Robust weighted gain-scheduling H∞ vehicle lateral dynamics control in the presence of steering system backlash-type hysteresis

A robust weighted gain-scheduling H_∞ controller for lateral motion control of in-wheel-motor-driven electric vehicles is presented in this paper. The main control objective is to track the reference yaw rate and regulate the vehicle lateral velocity, with the steering angle and the external yaw moment as two inputs. Two major challenges are dealt with. First, the backlash-type hysteresis embedded in the steering system of a ground vehicle adds a disturbance term to the system. Second, the vehicle longitudinal velocity and the tire cornering stiffness are considered variable, thus making the vehicle lateral dynamics model a linear time-varying uncertain system. The state feedback gain matrix of the controller is designed in the envelope of the weighted H_∞ performance, and solved using a linear matrix inequality tool.

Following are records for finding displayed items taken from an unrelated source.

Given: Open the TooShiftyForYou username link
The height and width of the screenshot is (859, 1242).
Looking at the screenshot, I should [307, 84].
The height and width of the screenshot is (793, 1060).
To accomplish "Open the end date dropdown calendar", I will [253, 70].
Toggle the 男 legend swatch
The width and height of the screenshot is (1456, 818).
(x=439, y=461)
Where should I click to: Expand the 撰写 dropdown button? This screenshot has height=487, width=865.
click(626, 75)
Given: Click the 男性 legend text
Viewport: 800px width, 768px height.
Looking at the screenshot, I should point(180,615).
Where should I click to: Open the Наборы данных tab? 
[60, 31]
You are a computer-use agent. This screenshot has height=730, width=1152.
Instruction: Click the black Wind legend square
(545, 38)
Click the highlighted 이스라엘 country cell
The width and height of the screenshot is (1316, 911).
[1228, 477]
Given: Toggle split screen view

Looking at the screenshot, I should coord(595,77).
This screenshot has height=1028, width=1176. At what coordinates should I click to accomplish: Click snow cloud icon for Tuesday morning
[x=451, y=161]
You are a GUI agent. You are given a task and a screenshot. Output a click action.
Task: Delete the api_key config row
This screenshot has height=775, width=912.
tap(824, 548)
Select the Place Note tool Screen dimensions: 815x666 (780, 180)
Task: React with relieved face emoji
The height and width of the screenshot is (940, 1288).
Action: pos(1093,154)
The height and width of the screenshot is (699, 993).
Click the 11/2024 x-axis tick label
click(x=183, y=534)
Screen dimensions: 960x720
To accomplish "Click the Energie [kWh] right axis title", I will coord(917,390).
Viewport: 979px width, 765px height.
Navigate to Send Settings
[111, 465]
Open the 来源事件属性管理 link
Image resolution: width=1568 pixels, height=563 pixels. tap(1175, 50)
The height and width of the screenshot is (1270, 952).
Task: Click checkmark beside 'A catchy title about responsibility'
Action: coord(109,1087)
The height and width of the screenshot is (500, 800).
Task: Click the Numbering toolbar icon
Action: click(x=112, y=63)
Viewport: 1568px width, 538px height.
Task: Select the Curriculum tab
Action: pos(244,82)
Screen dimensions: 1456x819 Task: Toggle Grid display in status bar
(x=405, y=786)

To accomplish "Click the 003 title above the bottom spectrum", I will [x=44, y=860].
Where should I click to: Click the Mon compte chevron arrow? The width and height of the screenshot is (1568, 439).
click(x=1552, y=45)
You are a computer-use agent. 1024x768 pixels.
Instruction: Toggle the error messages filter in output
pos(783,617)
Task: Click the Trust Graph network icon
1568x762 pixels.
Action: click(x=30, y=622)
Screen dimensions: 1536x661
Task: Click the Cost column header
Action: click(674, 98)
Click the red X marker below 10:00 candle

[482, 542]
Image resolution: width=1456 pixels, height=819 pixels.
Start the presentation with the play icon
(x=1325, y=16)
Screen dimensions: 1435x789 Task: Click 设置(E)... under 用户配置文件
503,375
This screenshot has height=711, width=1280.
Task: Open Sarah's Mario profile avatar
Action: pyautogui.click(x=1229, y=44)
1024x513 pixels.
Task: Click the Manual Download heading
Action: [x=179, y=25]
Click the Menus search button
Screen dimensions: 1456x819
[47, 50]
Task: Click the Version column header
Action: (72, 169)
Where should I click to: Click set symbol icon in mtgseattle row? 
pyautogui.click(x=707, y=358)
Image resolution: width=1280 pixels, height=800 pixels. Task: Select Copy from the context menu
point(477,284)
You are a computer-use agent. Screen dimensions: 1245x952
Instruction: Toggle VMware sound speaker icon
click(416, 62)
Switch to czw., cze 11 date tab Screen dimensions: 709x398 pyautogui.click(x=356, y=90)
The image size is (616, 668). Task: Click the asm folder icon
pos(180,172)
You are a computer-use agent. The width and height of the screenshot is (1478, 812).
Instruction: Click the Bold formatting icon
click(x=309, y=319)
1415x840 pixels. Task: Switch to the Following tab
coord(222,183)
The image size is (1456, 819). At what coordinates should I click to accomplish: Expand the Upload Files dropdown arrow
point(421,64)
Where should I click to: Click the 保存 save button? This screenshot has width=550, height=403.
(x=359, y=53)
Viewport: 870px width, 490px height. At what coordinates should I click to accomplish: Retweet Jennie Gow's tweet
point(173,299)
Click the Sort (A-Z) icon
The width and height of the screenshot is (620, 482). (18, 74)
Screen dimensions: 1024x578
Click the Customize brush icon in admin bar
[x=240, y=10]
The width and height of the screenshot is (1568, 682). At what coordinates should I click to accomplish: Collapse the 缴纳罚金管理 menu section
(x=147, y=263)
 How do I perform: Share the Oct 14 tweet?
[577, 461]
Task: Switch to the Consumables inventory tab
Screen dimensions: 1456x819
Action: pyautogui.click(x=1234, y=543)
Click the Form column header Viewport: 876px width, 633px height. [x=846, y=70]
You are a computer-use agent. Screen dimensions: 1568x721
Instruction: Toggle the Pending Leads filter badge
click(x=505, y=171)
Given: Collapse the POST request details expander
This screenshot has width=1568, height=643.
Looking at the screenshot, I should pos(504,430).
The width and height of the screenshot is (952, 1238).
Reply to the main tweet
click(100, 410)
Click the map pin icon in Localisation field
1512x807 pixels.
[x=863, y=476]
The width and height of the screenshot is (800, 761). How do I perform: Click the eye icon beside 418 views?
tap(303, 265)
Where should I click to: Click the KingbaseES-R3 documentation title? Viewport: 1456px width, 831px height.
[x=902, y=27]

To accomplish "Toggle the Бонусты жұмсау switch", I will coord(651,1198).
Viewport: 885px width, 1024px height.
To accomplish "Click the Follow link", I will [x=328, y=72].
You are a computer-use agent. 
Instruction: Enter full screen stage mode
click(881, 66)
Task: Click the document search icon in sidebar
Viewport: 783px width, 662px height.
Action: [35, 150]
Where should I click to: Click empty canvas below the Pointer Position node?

The relative importance of the tracking error and the steering hysteresis can be tuned by a weighting factor; and the uncertainties in the system matrices are resolved by a gain-scheduling design. In addition, the physical limitations of the actuators are treated by an eigenvalue placement technique. Simulation studies conducted in CarSim^® show that the proposed controller is capable of attenuating the effects of both the steering system nonlinearities and the time-varying parameters.